I have noticed that a small neodymium magnet can get my fidget spinner going at a relatively low velocity compared to what I can get from the force of my finger. I think I know why it is possible to spin the fidget spinner with a magnet and why I can't get as fast a velocity using the magnet as I can using my finger.
First off, the ball bearing inside of the fidget spinner is magnetic so it is definitely a steel ball bearing. Second, the metal on the outside is paramagnetic enough to be noticed in the air when I hold the small neodymium magnet still. I suppose the outside of the fidget spinner is made of either aluminum or austenitic stainless steel but more likely aluminum because titanium, while paramagnetic and sometimes used for fidget spinners is a very expensive metal. I think it is more likely to be aluminum since I notice this paramagnetism with it being in the air. I think you would need a water bath to detect the paramagnetism of austenitic stainless steel. I mean aluminum is more paramagnetic than austenitic stainless steel.
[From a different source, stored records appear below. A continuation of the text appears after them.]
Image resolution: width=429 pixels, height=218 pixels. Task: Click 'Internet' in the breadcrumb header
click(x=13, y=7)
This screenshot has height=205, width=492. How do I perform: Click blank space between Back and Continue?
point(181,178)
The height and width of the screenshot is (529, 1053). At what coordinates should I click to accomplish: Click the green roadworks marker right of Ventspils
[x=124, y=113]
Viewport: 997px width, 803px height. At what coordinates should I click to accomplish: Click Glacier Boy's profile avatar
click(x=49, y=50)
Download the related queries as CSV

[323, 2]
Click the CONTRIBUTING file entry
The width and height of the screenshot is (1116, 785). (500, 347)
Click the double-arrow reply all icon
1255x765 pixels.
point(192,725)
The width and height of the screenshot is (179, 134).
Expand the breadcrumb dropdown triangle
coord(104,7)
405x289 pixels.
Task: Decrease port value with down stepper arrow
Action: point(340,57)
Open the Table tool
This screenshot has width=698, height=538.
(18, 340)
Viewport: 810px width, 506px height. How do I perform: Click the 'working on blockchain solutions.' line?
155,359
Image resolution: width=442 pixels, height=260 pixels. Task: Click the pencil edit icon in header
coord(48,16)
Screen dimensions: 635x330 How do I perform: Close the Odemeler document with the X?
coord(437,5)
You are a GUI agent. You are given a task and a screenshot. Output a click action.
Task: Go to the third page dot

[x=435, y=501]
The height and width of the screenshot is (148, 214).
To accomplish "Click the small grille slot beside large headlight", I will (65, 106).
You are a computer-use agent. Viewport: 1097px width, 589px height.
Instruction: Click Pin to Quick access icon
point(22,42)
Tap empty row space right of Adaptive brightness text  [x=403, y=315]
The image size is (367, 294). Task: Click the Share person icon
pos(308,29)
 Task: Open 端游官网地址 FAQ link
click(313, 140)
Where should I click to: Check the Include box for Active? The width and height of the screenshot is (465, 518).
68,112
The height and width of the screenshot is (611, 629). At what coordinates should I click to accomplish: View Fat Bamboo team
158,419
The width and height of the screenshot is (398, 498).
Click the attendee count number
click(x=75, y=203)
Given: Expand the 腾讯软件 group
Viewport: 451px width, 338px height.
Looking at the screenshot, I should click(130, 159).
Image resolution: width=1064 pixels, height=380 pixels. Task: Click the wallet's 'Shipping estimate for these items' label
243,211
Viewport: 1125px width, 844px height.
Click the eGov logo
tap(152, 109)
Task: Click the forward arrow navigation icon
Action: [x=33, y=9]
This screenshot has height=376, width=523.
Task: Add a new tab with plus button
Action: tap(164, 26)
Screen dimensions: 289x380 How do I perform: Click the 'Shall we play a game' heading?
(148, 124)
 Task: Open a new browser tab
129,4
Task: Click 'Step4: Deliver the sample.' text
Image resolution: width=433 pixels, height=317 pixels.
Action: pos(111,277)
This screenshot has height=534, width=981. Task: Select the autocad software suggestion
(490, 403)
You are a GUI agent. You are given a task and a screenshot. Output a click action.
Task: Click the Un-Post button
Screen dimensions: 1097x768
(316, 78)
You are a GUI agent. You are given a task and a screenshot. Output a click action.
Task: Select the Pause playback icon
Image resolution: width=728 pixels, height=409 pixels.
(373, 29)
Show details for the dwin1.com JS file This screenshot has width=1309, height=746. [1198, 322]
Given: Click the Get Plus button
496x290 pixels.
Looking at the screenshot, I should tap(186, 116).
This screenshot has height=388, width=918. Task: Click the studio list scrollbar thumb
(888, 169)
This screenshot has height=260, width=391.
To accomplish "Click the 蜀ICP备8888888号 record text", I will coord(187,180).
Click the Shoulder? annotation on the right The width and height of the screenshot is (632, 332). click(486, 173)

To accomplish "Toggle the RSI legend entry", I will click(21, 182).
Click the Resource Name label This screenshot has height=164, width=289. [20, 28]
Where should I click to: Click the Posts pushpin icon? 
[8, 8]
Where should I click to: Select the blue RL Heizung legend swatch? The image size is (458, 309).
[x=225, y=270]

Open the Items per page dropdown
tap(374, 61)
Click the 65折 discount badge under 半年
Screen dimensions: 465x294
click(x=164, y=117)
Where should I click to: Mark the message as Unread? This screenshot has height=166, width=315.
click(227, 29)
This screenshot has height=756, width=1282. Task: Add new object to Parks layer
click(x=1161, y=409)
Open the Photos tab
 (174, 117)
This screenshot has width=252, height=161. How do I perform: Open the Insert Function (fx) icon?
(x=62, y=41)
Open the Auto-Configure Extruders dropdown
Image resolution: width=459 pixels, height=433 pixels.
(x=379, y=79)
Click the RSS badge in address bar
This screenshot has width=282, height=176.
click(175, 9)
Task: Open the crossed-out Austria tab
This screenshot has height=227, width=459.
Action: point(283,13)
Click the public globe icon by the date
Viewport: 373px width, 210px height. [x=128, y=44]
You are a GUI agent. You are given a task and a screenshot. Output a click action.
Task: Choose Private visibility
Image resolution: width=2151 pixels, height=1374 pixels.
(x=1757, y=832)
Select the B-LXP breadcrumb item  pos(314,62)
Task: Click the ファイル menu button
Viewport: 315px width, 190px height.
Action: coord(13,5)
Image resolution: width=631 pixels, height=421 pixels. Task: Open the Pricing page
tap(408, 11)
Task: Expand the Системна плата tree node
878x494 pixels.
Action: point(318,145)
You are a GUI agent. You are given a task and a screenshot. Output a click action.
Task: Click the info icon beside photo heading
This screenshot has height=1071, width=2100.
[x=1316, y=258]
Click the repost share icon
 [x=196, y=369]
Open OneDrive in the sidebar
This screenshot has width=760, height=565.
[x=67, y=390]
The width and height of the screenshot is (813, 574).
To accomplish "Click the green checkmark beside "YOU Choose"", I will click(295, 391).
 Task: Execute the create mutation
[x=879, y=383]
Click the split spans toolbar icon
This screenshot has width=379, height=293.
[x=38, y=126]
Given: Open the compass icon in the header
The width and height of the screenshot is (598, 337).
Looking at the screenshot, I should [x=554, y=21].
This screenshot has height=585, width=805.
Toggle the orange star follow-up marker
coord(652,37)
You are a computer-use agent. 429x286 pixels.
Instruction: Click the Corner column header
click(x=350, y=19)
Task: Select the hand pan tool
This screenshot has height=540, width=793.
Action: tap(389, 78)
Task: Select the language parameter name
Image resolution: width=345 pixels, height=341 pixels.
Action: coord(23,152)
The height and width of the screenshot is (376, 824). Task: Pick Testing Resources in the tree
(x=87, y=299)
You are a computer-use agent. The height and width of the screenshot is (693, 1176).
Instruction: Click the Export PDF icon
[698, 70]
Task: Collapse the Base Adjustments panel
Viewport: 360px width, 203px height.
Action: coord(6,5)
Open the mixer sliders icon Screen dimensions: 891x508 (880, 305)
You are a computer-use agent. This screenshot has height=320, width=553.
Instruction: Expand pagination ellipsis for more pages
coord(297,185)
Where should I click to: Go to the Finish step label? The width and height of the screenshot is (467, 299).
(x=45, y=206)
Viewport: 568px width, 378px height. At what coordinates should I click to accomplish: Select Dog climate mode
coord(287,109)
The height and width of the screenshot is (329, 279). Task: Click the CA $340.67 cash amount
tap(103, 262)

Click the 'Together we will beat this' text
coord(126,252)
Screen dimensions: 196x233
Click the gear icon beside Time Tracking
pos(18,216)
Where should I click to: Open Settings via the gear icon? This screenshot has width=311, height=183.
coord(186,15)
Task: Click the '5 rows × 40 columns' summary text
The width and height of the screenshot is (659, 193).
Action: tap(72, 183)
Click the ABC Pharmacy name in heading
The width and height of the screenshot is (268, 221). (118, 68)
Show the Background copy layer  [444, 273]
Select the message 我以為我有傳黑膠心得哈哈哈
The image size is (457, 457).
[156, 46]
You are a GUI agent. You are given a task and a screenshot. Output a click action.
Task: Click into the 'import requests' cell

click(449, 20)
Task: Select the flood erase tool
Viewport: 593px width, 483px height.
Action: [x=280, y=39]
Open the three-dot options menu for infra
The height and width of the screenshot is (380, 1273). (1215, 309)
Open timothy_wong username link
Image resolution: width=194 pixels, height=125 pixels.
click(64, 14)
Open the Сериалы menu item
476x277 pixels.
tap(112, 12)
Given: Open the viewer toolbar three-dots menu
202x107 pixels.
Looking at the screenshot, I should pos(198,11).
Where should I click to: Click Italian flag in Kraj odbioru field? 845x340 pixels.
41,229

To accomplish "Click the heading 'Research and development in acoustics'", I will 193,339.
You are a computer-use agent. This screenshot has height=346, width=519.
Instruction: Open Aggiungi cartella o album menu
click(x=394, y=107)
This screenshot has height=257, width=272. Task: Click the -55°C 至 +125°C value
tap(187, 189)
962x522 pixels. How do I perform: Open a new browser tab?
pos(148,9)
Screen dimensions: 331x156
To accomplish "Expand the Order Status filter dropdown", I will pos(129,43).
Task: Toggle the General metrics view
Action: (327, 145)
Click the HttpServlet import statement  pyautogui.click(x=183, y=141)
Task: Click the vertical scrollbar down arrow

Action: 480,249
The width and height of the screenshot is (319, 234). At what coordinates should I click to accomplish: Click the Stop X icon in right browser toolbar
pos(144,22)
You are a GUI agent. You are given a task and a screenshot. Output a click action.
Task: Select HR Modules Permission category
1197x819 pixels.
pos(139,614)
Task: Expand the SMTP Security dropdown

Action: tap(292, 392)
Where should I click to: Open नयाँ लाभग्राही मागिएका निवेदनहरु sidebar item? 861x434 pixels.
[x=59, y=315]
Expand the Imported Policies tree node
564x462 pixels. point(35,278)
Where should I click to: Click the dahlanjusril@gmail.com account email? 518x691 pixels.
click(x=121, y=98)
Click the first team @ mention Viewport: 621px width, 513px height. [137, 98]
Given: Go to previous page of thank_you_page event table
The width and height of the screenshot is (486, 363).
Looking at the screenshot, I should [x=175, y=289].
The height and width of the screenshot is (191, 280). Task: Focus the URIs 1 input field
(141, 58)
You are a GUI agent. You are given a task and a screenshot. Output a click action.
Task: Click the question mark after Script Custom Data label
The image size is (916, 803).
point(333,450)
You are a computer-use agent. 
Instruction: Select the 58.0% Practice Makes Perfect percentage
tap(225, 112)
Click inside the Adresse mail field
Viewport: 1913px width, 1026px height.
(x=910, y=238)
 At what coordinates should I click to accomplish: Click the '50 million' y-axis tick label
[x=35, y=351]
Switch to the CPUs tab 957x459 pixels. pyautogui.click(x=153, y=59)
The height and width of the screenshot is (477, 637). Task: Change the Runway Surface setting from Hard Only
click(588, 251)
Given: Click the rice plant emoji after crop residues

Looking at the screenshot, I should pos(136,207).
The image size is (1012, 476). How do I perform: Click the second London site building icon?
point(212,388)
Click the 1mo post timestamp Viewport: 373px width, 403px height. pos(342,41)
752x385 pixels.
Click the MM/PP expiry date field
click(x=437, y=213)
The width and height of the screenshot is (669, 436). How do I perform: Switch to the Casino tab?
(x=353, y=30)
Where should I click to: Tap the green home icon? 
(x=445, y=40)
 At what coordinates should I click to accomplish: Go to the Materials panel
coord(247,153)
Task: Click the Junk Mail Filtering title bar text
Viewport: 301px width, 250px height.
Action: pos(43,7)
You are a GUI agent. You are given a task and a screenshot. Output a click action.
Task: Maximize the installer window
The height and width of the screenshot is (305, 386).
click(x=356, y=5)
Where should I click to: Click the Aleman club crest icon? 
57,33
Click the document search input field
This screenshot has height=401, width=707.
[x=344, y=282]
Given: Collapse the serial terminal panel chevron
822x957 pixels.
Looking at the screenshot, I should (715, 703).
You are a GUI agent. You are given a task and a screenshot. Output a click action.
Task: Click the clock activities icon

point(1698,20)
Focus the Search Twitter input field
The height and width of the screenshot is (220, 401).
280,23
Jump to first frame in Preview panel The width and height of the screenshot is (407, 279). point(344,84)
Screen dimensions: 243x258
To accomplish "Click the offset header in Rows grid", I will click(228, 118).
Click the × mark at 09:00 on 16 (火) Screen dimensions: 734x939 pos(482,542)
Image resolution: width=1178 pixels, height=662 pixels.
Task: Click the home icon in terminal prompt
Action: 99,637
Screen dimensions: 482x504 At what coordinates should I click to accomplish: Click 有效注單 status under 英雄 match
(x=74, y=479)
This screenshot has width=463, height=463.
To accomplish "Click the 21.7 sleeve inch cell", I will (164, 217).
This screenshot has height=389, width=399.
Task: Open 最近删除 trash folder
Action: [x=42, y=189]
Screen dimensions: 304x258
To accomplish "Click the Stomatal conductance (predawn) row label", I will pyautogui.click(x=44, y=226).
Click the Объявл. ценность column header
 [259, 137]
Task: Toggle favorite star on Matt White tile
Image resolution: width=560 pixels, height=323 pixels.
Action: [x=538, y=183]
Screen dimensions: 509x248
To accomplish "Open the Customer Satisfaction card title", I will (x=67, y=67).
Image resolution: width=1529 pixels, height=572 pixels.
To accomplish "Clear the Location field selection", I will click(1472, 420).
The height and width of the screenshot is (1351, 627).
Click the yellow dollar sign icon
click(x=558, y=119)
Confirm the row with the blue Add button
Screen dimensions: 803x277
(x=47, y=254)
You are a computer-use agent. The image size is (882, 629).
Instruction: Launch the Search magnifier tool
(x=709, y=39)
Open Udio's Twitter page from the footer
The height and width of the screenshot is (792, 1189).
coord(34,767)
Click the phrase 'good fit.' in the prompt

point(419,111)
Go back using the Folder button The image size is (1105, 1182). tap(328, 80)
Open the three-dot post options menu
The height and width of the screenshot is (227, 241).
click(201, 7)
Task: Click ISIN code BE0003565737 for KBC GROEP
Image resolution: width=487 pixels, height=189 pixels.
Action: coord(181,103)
Now, I move the magnet, trying to keep it in the same orientation and trying to keep it from being too attracted to the ball bearing. This produces eddy currents due to the conductivity of the metal and thus the fidget spinner starts rotating. As I keep moving the magnet, the fidget spinner accelerates until at some point, I can't keep up with the fidget spinner's rotational velocity using the magnet and the force from the magnet accelerates the fidget spinner in the negative direction, i.e opposite the direction of rotation, bringing it to a stop.
Whereas with my finger, I can get the fidget spinner going for more than 3 minutes due to the inertia that resists change in velocity.
But am I right on this? Is this why I can get the fidget spinner going with a magnet but not as fast or for as long.